Our little angel is ready to join her family in Fiji and as I promised the family before I brought Wajihah that we will escort the mother and the child back into their hands. I still remember the day before Wajihah was ready to come to Sydney, her father said to me "aunty I know my baby will die in the plane, she will not be able to make the journey, I don’t want to take risks" This was also a great concern of doctors at CWM. I still remember with frustration “I said to the father, ‘Look, your child is going to die tomorrow or day after anyway. Either she dies in the plane or she survives—let’s leave it in the hands of God” With months of prayers, the almighty Lord, granted us this day. On the 14/3/9 we took Wajihah and her mum to her overwhelmed loved ones, all waiting at the airport.

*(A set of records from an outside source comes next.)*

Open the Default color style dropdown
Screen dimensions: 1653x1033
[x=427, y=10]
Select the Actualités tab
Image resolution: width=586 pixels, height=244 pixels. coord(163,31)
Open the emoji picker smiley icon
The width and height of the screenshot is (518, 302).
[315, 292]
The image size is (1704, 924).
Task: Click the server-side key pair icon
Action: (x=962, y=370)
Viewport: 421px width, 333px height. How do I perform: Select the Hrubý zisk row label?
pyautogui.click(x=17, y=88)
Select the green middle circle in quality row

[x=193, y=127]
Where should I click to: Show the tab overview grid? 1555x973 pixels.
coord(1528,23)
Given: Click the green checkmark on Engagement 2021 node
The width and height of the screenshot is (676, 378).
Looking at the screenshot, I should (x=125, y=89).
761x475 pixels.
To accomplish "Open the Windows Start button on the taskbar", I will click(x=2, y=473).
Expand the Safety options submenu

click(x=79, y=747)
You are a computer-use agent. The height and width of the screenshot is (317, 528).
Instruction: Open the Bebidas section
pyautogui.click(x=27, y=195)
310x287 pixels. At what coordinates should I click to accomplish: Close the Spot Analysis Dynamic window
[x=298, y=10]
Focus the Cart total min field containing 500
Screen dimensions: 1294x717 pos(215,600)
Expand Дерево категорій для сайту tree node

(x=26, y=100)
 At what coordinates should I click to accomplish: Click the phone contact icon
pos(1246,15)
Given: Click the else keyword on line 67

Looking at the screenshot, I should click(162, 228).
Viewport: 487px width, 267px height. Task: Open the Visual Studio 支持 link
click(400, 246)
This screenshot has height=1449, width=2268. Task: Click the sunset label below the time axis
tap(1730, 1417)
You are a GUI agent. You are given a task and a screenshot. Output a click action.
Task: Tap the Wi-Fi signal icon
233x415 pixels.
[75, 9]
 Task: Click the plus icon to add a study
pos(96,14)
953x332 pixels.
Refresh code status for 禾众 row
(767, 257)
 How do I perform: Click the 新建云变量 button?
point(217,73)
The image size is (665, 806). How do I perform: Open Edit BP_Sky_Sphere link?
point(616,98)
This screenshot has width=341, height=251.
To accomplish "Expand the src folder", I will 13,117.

I have organized her on going physiotherapy and fortnightly check up with the Burn’s Unit in Fiji for her progressive recovery. The Burn’s Unit Team were overwhelmed with joy when they saw little Wajihah.

We are both back to our beloved homeland Australia on 22/3/9. Back to my usual chores, become a mother, wife and business partner to my very supportive husband. I could not handle the daily requirements and pressures without his help and my 2 very understanding boys. Last 4 months we had to shut the doors of our business due to our daily commitments at the hospital, therefore, I would like to apologize to my customers for any inconvenience.

Our Other Special Thank you to:

  • Mr. Jalal Mohammed (B.Com(CS),GDM.MBA)–Lecturer at Fiji School of Medicine for escorting Wajihah to Sydney in most critical condition and engaging in a huge responsibility. Mr Mohammed also helped me in organizing all the paperwork for Wajihah’s visa thus, taking up a role of ROMAC Representative in Fiji.
  • Australian Embassy in Fiji for their prompt visa issue
  • Mr.Mel Mezzio – Qantas ground staff Manager for all his support in conducting immediate clearance for passenger regulations for both arrival and departure for little Wajihah
  • My special thanks to my 2 boys for understanding our commitments and supporting us in getting this "Road To Recovery" journey for little Wajihah find a most memorable ending.

Little David has a footprint: another success

UPDATE: 21/12/009

It was today when I was able to bring little Wajihah for treatment, thus giving her a second chance in life. I am very thankful of ROMAC and Dr. Harvey’s Team of Surgeons in making my mission complete. My two boys and my wonderful husband had been working very hard towards this contribution and I am very thankful to them.

I remember the out cry of Wajihah’s parents and her entire family in Fiji last year trying to reach the light in the tunnel. I am sure that there are other families in the same situation and their voices are unheard of. I would like to see other mothers whose arms are filled with joy, therefore, I would like to see people give from the bottom of their hearts to save many more Wajihahs in this world. Every Sunday I see so many rotarians give up their precious time to come at the Markets to raise money for charity just to see more tears wiped off. I also urge my people, here and all around to do the same and learn to give and see the needy is helped before ourselves.